* _What is expected_:
Render every line of the entries below as a single numbered list, leaving out any blank lines.

>> Start Records for this task

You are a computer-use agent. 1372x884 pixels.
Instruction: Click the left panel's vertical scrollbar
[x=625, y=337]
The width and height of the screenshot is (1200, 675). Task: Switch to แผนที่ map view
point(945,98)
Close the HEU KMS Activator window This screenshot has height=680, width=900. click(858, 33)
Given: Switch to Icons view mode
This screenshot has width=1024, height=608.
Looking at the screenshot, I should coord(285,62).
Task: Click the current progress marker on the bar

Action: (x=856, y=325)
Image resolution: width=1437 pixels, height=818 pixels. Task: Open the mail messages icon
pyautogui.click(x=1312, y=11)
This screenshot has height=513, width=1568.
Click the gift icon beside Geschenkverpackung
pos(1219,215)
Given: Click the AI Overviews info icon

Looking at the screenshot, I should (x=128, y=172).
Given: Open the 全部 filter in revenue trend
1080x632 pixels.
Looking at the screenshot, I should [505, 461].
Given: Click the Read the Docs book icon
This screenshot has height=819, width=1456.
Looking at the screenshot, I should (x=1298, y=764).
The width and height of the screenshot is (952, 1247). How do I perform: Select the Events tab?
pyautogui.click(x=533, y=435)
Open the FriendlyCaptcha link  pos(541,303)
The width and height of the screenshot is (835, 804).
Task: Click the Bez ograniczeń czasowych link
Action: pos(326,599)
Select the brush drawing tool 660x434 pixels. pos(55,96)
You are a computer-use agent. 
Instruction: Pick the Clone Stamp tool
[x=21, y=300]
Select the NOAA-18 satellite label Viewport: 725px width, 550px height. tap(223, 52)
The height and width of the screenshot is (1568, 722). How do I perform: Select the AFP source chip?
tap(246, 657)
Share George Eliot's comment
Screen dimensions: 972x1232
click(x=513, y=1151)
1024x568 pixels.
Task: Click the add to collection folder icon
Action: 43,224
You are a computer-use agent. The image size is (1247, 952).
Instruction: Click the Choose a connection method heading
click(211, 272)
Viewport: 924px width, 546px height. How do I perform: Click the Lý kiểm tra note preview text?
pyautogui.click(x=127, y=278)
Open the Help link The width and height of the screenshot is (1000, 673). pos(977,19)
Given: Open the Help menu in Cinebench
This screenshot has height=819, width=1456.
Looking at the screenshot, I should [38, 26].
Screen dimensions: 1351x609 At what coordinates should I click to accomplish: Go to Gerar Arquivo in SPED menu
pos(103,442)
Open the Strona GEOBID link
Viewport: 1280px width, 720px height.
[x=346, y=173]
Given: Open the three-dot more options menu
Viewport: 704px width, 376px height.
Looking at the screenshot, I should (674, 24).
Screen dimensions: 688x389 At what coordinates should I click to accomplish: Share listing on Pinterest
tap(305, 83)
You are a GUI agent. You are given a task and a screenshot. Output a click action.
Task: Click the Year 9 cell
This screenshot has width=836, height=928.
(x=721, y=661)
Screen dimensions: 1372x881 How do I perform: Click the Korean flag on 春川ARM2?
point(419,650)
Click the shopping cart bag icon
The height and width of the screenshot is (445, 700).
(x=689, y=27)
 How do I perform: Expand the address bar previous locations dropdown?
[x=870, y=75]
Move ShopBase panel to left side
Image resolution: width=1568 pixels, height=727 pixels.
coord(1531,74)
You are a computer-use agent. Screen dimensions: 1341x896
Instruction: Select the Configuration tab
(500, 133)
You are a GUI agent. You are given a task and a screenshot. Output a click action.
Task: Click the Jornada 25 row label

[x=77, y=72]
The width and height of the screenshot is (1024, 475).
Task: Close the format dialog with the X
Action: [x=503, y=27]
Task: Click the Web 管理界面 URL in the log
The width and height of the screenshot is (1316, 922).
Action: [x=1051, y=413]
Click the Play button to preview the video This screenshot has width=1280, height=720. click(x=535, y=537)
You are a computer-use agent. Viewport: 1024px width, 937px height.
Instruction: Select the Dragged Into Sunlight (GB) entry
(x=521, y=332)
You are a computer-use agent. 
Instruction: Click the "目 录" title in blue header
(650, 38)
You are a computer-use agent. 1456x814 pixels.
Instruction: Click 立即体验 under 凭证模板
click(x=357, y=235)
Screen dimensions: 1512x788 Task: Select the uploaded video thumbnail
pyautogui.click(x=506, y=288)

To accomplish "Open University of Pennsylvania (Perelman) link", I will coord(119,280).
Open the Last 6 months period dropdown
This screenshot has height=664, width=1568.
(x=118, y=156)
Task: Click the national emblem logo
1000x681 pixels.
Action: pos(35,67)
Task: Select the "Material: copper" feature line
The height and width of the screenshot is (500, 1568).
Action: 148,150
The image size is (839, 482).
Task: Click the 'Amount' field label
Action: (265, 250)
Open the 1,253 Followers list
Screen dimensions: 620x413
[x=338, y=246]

>> End Records for this task

* _The completed task_:
1. You are a computer-use agent. 1372x884 pixels.
2. Instruction: Click the left panel's vertical scrollbar
3. [x=625, y=337]
4. The width and height of the screenshot is (1200, 675). Task: Switch to แผนที่ map view
5. point(945,98)
6. Close the HEU KMS Activator window This screenshot has height=680, width=900. click(858, 33)
7. Given: Switch to Icons view mode
8. This screenshot has width=1024, height=608.
9. Looking at the screenshot, I should coord(285,62).
10. Task: Click the current progress marker on the bar
11. Action: (x=856, y=325)
12. Image resolution: width=1437 pixels, height=818 pixels. Task: Open the mail messages icon
13. pyautogui.click(x=1312, y=11)
14. This screenshot has height=513, width=1568.
15. Click the gift icon beside Geschenkverpackung
16. pos(1219,215)
17. Given: Click the AI Overviews info icon
18. Looking at the screenshot, I should (x=128, y=172).
19. Given: Open the 全部 filter in revenue trend
20. 1080x632 pixels.
21. Looking at the screenshot, I should [505, 461].
22. Given: Click the Read the Docs book icon
23. This screenshot has height=819, width=1456.
24. Looking at the screenshot, I should (x=1298, y=764).
25. The width and height of the screenshot is (952, 1247). How do I perform: Select the Events tab?
26. pyautogui.click(x=533, y=435)
27. Open the FriendlyCaptcha link  pos(541,303)
28. The width and height of the screenshot is (835, 804).
29. Task: Click the Bez ograniczeń czasowych link
30. Action: pos(326,599)
31. Select the brush drawing tool 660x434 pixels. pos(55,96)
32. You are a computer-use agent. 
33. Instruction: Pick the Clone Stamp tool
34. [x=21, y=300]
35. Select the NOAA-18 satellite label Viewport: 725px width, 550px height. tap(223, 52)
36. The height and width of the screenshot is (1568, 722). How do I perform: Select the AFP source chip?
37. tap(246, 657)
38. Share George Eliot's comment
39. Screen dimensions: 972x1232
40. click(x=513, y=1151)
41. 1024x568 pixels.
42. Task: Click the add to collection folder icon
43. Action: 43,224
44. You are a computer-use agent. The image size is (1247, 952).
45. Instruction: Click the Choose a connection method heading
46. click(211, 272)
47. Viewport: 924px width, 546px height. How do I perform: Click the Lý kiểm tra note preview text?
48. pyautogui.click(x=127, y=278)
49. Open the Help link The width and height of the screenshot is (1000, 673). pos(977,19)
50. Given: Open the Help menu in Cinebench
51. This screenshot has height=819, width=1456.
52. Looking at the screenshot, I should [38, 26].
53. Screen dimensions: 1351x609 At what coordinates should I click to accomplish: Go to Gerar Arquivo in SPED menu
54. pos(103,442)
55. Open the Strona GEOBID link
56. Viewport: 1280px width, 720px height.
57. [x=346, y=173]
58. Given: Open the three-dot more options menu
59. Viewport: 704px width, 376px height.
60. Looking at the screenshot, I should (674, 24).
61. Screen dimensions: 688x389 At what coordinates should I click to accomplish: Share listing on Pinterest
62. tap(305, 83)
63. You are a GUI agent. You are given a task and a screenshot. Output a click action.
64. Task: Click the Year 9 cell
65. This screenshot has width=836, height=928.
66. (x=721, y=661)
67. Screen dimensions: 1372x881 How do I perform: Click the Korean flag on 春川ARM2?
68. point(419,650)
69. Click the shopping cart bag icon
70. The height and width of the screenshot is (445, 700).
71. (x=689, y=27)
72.  How do I perform: Expand the address bar previous locations dropdown?
73. [x=870, y=75]
74. Move ShopBase panel to left side
75. Image resolution: width=1568 pixels, height=727 pixels.
76. coord(1531,74)
77. You are a computer-use agent. Screen dimensions: 1341x896
78. Instruction: Select the Configuration tab
79. (500, 133)
80. You are a GUI agent. You are given a task and a screenshot. Output a click action.
81. Task: Click the Jornada 25 row label
82. [x=77, y=72]
83. The width and height of the screenshot is (1024, 475).
84. Task: Close the format dialog with the X
85. Action: [x=503, y=27]
86. Task: Click the Web 管理界面 URL in the log
87. The width and height of the screenshot is (1316, 922).
88. Action: [x=1051, y=413]
89. Click the Play button to preview the video This screenshot has width=1280, height=720. click(x=535, y=537)
90. You are a computer-use agent. Viewport: 1024px width, 937px height.
91. Instruction: Select the Dragged Into Sunlight (GB) entry
92. (x=521, y=332)
93. You are a computer-use agent. 
94. Instruction: Click the "目 录" title in blue header
95. (650, 38)
96. You are a computer-use agent. 1456x814 pixels.
97. Instruction: Click 立即体验 under 凭证模板
98. click(x=357, y=235)
99. Screen dimensions: 1512x788 Task: Select the uploaded video thumbnail
100. pyautogui.click(x=506, y=288)
101. To accomplish "Open University of Pennsylvania (Perelman) link", I will coord(119,280).
102. Open the Last 6 months period dropdown
103. This screenshot has height=664, width=1568.
104. (x=118, y=156)
105. Task: Click the national emblem logo
106. 1000x681 pixels.
107. Action: pos(35,67)
108. Task: Select the "Material: copper" feature line
109. The height and width of the screenshot is (500, 1568).
110. Action: 148,150
111. The image size is (839, 482).
112. Task: Click the 'Amount' field label
113. Action: (265, 250)
114. Open the 1,253 Followers list
115. Screen dimensions: 620x413
116. [x=338, y=246]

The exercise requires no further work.